| PROBLEM TO WORK ON |
Copy all lines below containing "computer".

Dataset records
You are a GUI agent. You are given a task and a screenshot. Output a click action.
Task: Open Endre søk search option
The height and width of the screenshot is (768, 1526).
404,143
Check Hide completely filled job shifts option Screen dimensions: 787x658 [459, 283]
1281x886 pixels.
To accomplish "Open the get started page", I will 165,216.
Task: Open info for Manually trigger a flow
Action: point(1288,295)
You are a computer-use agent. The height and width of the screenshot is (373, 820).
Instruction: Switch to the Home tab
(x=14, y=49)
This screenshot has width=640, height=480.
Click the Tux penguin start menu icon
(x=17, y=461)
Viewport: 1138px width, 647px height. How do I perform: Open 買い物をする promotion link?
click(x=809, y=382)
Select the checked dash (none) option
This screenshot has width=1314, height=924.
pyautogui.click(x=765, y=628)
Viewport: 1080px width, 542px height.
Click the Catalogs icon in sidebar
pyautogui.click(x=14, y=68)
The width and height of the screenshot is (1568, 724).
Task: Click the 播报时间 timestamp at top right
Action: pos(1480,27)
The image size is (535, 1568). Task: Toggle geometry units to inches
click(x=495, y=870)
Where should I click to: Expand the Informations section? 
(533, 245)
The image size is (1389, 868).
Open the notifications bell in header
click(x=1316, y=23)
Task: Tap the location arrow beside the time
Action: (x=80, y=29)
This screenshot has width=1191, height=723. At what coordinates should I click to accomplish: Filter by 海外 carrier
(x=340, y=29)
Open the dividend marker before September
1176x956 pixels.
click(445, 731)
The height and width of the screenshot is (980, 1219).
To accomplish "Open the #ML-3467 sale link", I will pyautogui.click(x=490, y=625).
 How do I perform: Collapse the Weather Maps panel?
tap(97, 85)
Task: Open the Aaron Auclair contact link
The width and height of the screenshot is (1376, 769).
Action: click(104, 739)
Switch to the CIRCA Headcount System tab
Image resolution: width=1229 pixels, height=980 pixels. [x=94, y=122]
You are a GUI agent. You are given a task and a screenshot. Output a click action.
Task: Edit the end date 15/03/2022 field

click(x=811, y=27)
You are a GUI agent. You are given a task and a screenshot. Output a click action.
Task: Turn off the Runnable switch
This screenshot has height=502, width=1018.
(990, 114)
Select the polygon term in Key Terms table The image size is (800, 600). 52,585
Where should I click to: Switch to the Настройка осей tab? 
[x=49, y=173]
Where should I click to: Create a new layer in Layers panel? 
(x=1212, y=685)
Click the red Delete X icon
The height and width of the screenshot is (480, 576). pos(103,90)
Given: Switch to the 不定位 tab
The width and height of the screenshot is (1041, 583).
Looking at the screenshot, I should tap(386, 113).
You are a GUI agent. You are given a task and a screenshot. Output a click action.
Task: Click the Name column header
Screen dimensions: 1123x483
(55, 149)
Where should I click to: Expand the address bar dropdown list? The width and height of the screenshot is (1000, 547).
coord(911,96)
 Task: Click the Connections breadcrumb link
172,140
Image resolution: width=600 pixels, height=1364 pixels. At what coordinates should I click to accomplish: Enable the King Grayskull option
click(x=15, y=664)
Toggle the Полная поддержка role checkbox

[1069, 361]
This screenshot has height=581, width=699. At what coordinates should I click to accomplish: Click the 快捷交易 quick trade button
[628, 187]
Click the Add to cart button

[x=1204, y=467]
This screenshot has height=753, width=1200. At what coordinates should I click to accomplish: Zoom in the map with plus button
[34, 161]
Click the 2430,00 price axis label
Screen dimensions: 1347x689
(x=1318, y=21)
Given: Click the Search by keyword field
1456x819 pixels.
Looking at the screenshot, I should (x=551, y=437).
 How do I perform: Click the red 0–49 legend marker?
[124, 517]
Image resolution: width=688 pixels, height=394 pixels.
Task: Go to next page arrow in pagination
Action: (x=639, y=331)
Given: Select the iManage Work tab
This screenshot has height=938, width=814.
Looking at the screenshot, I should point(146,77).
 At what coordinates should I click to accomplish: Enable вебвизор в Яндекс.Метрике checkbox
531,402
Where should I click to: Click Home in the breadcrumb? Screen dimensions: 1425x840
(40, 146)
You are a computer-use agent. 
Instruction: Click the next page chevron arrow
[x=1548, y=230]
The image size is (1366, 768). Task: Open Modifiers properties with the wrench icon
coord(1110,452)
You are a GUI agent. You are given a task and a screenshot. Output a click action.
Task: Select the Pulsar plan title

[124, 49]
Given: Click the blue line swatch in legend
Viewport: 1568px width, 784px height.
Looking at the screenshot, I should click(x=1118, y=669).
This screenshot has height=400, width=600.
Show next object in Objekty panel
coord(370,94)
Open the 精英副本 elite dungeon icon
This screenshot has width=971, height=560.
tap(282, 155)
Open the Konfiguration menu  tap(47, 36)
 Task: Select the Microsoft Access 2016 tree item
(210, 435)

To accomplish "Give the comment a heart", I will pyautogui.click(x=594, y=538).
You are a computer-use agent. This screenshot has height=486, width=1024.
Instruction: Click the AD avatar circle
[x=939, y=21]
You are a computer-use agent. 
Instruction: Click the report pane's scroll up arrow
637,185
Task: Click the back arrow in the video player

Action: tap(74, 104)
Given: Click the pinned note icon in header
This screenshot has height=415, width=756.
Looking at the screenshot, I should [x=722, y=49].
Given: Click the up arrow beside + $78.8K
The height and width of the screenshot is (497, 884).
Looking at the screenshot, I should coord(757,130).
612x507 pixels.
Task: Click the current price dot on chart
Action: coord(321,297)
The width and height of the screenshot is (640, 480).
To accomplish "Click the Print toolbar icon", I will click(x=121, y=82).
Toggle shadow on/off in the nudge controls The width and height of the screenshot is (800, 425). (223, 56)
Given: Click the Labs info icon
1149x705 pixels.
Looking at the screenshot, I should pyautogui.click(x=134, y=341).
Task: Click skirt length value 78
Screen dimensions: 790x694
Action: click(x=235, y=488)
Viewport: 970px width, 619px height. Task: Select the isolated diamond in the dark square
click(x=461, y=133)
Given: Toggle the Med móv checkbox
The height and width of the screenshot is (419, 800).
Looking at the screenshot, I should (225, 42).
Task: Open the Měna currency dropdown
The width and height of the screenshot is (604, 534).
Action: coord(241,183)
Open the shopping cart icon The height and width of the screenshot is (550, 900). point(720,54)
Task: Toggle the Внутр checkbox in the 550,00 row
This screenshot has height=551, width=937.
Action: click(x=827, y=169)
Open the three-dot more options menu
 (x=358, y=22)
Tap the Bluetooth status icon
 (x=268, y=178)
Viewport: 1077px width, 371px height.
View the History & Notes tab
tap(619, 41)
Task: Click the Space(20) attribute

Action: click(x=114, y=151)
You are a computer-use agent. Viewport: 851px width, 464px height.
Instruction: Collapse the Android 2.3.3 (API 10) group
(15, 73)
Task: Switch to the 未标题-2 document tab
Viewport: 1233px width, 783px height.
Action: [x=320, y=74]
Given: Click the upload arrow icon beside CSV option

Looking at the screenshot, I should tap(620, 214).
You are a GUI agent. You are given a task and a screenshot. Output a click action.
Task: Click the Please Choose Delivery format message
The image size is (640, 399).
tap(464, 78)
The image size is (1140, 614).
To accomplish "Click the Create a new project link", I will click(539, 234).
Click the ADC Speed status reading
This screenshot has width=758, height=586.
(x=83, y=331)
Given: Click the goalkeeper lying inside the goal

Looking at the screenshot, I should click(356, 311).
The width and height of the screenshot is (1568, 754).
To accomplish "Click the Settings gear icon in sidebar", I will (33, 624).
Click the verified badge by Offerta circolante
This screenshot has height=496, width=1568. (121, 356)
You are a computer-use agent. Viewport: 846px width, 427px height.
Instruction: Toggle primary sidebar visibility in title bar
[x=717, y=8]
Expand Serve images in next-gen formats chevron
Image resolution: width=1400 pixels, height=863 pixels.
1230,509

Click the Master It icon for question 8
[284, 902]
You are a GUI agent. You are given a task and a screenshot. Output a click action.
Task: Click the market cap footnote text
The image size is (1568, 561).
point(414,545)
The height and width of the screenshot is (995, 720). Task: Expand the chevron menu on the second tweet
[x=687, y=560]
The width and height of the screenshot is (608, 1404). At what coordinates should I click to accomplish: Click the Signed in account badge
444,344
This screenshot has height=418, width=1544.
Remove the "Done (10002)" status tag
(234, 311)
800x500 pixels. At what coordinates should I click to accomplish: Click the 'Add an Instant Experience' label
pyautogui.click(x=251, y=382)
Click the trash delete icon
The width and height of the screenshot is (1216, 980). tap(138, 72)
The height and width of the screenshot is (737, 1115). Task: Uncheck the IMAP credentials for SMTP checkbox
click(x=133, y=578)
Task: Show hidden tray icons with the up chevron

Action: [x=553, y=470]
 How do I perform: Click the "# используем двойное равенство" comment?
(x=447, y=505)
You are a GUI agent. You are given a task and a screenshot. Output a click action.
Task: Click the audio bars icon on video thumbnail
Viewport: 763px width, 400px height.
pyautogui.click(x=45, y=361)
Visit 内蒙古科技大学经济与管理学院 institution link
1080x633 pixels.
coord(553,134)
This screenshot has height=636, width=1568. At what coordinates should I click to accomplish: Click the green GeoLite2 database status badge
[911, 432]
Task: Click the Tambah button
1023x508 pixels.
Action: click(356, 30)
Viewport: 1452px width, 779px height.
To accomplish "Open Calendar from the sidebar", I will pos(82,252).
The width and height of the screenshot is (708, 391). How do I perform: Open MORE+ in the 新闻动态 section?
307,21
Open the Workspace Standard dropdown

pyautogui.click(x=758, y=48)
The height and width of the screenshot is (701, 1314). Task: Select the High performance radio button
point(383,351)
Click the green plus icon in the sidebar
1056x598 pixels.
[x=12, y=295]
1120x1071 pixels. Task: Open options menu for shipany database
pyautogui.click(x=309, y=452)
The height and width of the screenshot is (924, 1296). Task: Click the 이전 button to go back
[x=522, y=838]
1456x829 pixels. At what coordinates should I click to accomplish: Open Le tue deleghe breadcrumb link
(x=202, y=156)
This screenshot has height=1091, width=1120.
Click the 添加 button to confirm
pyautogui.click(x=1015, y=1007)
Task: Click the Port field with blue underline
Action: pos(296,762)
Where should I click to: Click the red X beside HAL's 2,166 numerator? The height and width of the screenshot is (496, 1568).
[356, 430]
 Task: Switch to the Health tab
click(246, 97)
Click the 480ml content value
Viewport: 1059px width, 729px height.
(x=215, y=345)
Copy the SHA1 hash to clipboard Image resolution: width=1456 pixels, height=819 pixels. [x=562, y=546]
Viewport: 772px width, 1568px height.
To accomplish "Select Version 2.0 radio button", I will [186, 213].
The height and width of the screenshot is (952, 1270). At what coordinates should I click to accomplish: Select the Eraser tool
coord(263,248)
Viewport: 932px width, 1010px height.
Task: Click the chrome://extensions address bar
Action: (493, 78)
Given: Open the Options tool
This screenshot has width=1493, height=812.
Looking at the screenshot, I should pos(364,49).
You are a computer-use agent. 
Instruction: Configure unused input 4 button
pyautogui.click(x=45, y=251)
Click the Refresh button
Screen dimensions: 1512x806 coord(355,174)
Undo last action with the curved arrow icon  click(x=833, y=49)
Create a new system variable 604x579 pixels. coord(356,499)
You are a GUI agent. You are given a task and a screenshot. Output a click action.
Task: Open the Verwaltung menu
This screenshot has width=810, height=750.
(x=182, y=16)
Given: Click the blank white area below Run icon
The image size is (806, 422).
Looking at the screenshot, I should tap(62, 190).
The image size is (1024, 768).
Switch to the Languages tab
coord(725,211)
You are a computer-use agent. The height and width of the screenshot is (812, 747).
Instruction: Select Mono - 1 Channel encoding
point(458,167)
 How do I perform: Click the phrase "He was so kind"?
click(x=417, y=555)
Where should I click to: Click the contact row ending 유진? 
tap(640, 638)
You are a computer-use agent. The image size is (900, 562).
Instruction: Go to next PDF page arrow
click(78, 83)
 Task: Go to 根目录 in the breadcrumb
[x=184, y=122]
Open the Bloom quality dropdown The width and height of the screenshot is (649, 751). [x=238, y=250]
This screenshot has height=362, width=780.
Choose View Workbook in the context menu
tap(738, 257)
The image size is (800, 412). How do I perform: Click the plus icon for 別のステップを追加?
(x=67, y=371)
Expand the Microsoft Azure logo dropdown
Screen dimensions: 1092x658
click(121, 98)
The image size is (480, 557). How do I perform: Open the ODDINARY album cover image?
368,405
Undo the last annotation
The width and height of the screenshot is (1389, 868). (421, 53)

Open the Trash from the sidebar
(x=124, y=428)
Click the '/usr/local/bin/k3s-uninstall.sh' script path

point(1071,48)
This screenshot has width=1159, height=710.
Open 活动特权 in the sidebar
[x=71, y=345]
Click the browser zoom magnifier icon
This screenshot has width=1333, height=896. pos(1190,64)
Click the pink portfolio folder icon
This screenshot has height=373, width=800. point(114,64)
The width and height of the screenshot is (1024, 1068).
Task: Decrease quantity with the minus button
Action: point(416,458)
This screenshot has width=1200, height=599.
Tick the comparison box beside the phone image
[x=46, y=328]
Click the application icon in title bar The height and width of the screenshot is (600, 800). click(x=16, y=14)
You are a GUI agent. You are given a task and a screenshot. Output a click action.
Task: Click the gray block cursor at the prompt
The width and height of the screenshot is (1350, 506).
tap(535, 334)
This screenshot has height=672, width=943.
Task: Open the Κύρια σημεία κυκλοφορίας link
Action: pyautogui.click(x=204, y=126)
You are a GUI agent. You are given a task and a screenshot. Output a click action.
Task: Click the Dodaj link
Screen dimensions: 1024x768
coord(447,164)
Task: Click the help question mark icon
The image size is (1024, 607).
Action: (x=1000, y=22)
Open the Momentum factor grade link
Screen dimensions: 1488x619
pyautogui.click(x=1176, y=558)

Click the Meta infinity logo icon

| PROBLEM SOLUTION |
You are a computer-use agent. The height and width of the screenshot is (373, 820).
You are a computer-use agent. 
You are a computer-use agent. This screenshot has height=486, width=1024.
You are a computer-use agent. 
You are a computer-use agent. Viewport: 851px width, 464px height.
You are a computer-use agent. Viewport: 846px width, 427px height.
You are a computer-use agent. 
You are a computer-use agent. The height and width of the screenshot is (812, 747).
You are a computer-use agent. The image size is (900, 562).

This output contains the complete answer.